Content starts
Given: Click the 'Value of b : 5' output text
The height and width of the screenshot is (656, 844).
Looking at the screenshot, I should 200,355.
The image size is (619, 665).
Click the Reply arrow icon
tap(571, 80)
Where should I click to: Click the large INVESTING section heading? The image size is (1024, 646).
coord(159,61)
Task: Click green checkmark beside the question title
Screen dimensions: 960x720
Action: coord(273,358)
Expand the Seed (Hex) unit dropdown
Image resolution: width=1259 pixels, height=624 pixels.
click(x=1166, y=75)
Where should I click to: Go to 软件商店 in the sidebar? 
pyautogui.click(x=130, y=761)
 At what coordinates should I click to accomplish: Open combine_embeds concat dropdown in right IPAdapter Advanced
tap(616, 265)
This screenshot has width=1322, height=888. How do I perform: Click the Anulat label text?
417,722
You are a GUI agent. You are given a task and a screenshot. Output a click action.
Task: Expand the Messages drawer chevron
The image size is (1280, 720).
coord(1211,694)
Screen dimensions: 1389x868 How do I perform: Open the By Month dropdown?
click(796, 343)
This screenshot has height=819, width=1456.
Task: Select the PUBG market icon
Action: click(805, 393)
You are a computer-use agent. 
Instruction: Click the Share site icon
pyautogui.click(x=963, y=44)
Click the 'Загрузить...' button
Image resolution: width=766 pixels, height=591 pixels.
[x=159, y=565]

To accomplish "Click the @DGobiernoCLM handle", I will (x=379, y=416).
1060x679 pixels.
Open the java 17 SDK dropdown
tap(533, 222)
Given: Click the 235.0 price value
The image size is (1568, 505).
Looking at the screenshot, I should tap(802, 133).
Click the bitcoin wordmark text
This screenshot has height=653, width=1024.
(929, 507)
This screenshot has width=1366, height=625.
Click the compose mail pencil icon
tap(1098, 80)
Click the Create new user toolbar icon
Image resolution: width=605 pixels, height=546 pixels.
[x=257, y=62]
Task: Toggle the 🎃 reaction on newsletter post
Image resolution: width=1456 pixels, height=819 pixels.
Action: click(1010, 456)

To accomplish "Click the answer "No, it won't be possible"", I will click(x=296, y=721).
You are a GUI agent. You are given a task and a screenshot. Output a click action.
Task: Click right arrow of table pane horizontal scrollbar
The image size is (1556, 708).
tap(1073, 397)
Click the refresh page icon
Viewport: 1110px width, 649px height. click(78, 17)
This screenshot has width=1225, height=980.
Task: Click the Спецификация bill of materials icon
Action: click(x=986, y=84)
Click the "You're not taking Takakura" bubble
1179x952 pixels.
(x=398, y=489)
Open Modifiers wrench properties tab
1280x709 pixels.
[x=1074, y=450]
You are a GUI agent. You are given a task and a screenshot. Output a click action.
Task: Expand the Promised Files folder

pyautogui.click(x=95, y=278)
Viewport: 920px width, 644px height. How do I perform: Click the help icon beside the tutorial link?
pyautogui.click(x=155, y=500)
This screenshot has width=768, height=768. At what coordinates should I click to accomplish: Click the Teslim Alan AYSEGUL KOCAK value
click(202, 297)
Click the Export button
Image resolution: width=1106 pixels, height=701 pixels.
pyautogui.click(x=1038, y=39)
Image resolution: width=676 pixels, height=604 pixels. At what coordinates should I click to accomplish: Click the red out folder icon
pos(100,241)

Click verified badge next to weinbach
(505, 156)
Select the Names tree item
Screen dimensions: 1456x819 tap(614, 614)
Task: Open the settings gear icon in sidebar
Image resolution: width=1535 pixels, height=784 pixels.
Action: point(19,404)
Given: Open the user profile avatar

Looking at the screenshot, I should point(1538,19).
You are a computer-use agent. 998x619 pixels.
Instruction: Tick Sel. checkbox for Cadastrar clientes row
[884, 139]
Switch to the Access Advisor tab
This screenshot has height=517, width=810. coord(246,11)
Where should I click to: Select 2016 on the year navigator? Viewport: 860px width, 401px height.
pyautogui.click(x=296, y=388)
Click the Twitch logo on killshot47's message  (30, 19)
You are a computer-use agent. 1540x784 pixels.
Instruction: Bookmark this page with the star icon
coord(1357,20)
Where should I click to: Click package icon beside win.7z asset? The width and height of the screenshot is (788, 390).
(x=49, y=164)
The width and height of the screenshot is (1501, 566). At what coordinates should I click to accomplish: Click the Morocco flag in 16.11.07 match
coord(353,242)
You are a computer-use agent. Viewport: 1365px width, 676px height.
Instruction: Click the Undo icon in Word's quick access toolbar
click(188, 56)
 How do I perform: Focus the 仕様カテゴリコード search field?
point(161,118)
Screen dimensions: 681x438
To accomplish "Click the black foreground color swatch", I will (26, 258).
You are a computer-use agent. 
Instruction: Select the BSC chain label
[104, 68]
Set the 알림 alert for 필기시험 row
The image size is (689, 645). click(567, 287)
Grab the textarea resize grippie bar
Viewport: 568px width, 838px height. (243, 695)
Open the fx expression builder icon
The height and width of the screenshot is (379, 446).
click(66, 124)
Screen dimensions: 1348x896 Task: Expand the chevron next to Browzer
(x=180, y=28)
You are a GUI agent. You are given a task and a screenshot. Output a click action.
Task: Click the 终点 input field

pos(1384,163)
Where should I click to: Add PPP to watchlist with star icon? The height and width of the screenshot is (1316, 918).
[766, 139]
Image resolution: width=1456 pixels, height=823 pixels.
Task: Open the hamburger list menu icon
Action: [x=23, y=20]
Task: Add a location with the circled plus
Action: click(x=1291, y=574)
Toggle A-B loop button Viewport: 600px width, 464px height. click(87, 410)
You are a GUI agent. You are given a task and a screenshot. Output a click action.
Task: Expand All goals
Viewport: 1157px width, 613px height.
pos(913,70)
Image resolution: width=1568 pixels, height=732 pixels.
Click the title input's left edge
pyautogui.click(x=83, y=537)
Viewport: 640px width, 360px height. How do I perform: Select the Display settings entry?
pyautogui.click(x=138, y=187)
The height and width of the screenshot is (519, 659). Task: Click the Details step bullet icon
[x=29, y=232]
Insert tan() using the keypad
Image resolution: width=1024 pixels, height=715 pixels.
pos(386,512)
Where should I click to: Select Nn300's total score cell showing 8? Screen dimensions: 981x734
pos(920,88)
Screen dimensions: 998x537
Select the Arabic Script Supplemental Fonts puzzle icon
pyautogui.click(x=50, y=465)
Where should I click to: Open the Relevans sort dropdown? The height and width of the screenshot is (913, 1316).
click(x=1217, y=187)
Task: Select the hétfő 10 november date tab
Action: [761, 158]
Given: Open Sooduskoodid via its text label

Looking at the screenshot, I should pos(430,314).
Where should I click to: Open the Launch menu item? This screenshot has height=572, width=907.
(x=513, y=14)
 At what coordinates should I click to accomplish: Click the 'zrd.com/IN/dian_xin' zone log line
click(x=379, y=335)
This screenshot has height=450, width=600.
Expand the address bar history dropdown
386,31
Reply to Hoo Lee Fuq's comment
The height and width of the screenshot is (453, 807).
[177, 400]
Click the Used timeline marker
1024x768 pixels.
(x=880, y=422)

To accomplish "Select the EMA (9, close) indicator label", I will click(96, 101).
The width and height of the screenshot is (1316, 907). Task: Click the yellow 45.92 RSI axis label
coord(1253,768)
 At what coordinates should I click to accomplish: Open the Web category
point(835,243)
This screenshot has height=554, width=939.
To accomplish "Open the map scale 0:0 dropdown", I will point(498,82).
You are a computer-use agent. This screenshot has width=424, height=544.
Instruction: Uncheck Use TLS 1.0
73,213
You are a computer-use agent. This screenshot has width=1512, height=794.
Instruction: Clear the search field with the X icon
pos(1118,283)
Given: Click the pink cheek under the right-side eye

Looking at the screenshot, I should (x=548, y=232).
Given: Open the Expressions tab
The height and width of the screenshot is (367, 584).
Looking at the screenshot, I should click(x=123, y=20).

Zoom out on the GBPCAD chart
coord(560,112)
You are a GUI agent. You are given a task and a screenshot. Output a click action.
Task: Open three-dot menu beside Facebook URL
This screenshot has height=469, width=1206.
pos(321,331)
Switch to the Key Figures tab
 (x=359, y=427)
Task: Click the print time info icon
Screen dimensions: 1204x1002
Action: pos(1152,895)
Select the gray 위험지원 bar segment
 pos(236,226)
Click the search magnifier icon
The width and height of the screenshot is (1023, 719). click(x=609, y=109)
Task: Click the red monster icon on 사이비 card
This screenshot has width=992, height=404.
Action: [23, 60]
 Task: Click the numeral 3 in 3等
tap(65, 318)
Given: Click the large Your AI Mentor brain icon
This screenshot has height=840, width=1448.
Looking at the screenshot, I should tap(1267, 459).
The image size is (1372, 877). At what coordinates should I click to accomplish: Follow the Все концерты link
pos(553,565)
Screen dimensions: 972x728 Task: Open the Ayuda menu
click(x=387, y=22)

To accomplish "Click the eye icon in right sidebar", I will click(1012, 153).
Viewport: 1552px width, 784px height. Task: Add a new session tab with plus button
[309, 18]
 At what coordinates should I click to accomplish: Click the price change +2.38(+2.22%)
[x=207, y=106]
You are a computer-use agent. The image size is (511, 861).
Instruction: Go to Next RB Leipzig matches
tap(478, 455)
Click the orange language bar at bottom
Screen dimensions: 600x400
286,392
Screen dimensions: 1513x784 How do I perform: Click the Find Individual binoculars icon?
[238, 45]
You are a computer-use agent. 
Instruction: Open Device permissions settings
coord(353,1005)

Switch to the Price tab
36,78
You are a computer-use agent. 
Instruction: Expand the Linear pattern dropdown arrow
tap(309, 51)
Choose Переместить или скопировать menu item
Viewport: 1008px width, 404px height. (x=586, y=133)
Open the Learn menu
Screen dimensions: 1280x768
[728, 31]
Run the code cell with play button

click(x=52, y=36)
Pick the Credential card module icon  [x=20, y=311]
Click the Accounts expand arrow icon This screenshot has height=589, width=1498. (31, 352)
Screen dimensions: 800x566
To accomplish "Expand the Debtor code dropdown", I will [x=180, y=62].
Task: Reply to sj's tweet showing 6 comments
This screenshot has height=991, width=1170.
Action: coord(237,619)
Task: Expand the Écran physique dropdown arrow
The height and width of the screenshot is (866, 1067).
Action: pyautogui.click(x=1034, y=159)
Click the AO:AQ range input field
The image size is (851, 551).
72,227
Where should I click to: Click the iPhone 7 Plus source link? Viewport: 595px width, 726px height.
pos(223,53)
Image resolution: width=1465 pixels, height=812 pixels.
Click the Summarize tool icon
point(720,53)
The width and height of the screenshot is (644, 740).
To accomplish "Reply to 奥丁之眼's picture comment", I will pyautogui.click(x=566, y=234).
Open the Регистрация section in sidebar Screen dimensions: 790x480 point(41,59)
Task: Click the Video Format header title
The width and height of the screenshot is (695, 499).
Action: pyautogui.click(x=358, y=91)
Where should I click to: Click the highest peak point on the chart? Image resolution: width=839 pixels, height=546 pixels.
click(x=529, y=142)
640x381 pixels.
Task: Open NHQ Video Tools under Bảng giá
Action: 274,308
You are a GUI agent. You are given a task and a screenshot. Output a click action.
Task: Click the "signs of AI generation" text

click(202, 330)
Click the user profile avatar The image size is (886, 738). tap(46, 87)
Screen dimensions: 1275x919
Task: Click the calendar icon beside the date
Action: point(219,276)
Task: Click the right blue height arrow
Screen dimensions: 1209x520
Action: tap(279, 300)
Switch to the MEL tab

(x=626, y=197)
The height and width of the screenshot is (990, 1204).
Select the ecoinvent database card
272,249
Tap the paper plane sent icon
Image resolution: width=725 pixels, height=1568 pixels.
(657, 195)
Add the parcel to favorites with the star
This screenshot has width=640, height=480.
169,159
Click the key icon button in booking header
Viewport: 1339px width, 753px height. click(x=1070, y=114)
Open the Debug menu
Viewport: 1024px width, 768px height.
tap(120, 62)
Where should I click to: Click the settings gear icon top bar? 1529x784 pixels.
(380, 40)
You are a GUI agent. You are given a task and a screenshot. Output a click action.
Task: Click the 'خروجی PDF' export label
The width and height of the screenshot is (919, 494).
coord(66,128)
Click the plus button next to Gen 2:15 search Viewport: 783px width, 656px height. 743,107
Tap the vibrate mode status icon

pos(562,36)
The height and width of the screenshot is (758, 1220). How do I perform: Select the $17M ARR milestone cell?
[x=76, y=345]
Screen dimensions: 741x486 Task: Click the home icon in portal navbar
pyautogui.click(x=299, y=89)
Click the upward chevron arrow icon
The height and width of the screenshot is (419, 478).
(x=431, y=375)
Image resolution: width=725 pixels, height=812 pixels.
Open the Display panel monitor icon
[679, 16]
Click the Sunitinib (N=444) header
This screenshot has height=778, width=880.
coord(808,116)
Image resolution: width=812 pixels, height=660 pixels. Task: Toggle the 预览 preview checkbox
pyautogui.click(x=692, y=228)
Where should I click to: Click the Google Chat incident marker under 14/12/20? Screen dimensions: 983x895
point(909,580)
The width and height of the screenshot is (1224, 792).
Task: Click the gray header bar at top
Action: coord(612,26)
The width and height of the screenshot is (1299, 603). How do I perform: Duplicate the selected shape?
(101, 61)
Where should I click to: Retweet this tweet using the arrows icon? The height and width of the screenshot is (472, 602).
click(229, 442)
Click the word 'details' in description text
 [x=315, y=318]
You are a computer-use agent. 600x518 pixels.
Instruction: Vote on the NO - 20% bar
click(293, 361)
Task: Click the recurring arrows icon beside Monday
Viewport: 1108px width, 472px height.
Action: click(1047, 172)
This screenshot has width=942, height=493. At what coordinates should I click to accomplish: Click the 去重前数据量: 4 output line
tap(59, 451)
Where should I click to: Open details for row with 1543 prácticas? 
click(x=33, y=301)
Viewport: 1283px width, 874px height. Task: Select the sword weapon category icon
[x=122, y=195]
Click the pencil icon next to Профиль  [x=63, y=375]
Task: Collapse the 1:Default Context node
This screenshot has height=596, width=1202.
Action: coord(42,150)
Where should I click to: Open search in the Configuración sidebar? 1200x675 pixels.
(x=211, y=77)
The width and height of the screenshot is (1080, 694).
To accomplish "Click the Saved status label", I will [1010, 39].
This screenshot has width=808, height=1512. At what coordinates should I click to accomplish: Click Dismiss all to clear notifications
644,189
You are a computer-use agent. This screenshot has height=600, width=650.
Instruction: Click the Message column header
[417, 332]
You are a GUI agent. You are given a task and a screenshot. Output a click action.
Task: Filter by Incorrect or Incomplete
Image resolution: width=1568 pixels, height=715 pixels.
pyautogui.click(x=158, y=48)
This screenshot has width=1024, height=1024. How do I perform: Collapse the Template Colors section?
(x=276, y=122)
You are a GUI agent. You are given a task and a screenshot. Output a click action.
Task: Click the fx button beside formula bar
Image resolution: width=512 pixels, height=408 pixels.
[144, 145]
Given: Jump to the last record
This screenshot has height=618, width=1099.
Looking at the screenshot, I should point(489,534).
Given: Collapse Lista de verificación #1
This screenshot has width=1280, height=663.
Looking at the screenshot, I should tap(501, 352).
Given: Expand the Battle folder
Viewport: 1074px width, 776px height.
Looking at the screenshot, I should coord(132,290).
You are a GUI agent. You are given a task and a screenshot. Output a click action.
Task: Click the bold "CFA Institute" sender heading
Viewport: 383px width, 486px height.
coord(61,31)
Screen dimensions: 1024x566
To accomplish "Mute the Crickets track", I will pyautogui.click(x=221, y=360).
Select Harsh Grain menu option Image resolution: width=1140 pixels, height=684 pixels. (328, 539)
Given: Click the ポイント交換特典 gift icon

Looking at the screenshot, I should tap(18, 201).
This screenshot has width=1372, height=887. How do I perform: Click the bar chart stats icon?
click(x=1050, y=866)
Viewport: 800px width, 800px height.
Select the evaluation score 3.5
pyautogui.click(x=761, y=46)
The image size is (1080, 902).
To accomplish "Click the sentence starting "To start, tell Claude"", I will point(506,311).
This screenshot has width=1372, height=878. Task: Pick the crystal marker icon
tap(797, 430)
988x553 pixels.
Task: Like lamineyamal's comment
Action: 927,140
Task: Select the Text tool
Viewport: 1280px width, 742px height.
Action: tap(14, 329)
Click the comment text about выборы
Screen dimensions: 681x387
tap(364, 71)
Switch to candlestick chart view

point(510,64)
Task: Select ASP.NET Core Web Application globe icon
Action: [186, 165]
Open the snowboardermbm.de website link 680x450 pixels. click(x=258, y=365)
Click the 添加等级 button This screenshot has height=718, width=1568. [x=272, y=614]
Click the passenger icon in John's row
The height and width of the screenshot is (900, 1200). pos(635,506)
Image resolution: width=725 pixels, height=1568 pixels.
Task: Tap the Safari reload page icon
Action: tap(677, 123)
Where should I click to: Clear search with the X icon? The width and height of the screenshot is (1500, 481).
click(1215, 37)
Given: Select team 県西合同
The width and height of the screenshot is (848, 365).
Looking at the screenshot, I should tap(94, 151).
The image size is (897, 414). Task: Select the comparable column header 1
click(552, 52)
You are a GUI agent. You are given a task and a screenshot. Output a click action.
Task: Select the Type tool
Content ends
AIM OF THE TASK: The line above containing "Instruction: Click the Share site icon", the line containing "1060x679 pixels.", and every line between them are to be transcribed exactly; no other line is wanted.

EXERCISE SOLUTION:
Instruction: Click the Share site icon
pyautogui.click(x=963, y=44)
Click the 'Загрузить...' button
Image resolution: width=766 pixels, height=591 pixels.
[x=159, y=565]

To accomplish "Click the @DGobiernoCLM handle", I will (x=379, y=416).
1060x679 pixels.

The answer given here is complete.